Snowstorms: Boston vs. Denver

Boston and Denver are known to be snowy cities; the annual average snowfall in Boston is 44 inches while Denver's average exceeds 57 inches.  However, the seasonal timing and dynamics of their snowstorms are significantly different.

Boston, now in the midst of a crippling series of snowstorms, generally receives regular periods of snowfall during the winter months as cold fronts drop across the Great Lakes and New England; the associated center of low pressure typically moves southeastward, toward the Mid-Atlantic region, and then heads up the Eastern Seaboard, sweeping Atlantic moisture over the entrenched cold air.  Depending on the intensity of that low, blizzards and coastal flooding may develop, as we have seen over the past month.
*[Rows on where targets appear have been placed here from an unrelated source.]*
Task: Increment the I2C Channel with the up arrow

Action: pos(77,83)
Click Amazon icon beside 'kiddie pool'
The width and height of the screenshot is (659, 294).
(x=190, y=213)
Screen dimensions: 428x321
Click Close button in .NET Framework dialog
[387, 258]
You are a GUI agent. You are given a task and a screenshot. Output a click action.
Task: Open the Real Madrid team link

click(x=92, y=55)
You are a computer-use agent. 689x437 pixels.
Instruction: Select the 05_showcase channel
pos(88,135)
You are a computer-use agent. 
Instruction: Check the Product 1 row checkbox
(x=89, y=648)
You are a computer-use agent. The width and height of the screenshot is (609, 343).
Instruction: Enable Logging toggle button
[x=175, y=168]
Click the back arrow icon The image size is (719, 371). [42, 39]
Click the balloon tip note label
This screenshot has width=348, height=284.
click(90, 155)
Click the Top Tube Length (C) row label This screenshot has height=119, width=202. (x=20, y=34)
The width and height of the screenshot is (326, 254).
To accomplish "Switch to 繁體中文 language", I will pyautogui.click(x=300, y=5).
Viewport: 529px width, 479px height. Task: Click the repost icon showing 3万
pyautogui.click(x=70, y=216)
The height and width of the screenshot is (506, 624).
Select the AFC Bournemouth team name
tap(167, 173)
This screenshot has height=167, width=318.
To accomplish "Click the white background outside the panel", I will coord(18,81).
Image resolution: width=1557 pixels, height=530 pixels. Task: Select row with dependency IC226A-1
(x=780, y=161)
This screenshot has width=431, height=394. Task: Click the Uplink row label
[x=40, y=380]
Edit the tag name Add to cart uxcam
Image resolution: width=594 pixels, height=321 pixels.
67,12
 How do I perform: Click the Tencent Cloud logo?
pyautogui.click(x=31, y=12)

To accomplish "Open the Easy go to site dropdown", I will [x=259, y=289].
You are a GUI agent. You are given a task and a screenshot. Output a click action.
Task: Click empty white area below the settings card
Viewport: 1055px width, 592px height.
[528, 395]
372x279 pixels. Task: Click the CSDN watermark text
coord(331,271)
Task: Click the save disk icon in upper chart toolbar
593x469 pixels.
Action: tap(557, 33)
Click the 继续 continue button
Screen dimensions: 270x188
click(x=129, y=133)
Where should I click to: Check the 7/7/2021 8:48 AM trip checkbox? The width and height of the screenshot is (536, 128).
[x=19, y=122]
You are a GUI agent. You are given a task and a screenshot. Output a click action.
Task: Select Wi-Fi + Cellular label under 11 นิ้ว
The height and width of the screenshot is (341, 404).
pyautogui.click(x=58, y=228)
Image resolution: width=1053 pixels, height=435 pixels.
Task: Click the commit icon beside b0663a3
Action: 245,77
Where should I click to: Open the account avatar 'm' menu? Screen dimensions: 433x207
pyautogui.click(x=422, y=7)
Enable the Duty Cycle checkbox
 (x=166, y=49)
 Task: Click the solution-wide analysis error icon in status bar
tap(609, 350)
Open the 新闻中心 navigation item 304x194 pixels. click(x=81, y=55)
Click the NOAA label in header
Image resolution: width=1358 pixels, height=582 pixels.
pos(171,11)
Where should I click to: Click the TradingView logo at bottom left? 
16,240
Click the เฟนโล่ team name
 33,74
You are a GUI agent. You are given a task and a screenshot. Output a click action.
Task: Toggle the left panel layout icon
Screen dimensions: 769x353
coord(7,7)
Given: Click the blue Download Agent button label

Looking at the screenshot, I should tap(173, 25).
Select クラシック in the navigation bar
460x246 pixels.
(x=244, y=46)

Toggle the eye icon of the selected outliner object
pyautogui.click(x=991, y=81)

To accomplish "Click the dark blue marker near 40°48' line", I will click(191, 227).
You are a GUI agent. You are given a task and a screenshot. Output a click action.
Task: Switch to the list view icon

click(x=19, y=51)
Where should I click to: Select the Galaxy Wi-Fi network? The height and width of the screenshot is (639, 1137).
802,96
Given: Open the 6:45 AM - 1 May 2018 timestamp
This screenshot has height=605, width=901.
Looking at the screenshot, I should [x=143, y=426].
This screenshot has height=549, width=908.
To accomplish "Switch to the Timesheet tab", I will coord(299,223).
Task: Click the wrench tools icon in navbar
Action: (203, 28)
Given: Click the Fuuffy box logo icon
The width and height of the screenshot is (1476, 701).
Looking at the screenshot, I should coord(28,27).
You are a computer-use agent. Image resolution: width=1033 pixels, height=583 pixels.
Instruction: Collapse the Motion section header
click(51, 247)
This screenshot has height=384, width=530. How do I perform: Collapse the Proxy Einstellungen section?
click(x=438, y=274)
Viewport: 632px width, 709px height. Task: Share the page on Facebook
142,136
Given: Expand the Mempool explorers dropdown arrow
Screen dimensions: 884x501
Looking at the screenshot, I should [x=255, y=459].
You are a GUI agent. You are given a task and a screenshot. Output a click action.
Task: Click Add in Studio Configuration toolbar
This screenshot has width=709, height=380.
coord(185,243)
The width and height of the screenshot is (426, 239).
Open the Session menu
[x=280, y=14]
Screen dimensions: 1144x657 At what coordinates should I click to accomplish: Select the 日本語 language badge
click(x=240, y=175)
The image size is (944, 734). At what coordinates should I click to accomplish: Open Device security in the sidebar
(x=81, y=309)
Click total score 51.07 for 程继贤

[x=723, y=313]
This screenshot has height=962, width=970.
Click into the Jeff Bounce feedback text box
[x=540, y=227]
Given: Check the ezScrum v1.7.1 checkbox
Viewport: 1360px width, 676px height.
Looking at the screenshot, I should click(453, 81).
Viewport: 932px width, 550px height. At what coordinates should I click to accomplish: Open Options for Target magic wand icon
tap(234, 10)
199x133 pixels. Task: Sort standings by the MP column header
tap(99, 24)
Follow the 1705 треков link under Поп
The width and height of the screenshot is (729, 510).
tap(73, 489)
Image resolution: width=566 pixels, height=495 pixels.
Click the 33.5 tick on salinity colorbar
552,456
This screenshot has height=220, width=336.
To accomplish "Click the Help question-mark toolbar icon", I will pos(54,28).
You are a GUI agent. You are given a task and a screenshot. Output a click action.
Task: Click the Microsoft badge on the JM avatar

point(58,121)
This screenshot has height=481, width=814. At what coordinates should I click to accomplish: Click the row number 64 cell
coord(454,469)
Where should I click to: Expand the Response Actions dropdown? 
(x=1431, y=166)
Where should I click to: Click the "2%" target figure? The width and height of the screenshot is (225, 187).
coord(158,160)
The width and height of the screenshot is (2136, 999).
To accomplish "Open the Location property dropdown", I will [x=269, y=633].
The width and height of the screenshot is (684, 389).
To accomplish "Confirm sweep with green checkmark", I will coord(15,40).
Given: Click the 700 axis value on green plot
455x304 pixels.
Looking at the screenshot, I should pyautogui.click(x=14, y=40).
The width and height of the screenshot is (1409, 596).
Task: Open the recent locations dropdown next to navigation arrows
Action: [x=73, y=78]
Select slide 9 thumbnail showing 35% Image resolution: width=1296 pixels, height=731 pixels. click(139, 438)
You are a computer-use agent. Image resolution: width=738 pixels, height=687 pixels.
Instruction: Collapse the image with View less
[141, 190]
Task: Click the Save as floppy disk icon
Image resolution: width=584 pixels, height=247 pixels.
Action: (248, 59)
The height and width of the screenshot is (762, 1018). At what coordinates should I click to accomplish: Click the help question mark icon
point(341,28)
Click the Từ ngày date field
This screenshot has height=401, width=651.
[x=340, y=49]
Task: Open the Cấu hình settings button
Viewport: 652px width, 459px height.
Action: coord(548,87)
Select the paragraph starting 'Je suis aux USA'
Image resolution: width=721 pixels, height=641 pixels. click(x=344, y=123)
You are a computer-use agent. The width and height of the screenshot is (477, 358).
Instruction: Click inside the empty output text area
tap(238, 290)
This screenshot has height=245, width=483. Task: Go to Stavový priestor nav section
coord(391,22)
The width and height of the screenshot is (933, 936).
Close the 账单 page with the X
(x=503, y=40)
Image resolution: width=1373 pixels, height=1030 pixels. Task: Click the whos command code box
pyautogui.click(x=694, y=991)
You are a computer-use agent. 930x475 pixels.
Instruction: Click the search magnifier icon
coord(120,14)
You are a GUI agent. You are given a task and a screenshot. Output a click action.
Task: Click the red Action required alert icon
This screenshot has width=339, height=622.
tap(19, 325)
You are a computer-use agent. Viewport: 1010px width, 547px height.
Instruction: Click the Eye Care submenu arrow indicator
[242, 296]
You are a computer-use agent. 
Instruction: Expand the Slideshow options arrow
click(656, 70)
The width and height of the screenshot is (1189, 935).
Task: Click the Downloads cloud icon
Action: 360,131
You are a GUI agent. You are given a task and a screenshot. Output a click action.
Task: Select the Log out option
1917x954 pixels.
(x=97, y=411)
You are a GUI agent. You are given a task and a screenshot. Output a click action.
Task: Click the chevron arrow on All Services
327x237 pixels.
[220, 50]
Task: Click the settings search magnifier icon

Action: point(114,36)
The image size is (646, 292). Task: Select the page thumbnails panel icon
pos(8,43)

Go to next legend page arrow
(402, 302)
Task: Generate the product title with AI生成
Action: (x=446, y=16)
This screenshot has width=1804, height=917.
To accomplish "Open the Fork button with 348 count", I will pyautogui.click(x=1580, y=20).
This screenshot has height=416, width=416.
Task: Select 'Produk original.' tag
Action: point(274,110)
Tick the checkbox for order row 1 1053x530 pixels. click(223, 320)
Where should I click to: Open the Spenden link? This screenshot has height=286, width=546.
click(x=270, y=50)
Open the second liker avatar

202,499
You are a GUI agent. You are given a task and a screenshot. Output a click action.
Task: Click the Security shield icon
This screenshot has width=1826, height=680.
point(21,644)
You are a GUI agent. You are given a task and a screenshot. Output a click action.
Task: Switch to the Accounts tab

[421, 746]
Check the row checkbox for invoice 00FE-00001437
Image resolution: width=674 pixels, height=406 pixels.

Denver, on the other hand, far from the ocean, receives most of its annual snow during the late autumn and early spring, when a gyrating jet stream pulls Gulf of Mexico moisture into the Great Plains and a potent storm system (typically moving east along the Colorado-New Mexico border) sweeps it toward the Front Range; rising with the terrain, the moisture laden air cools further, dropping its cargo of precipitation.  During the winter months, when Arctic fronts drop across the High Plains, some upslope flow may develop but the air is often too dry to generate much snowfall; should the cold blast arrive from the northwest, the high wall of the Front Range wrings out most of the precipitation, sparing the urban corridor.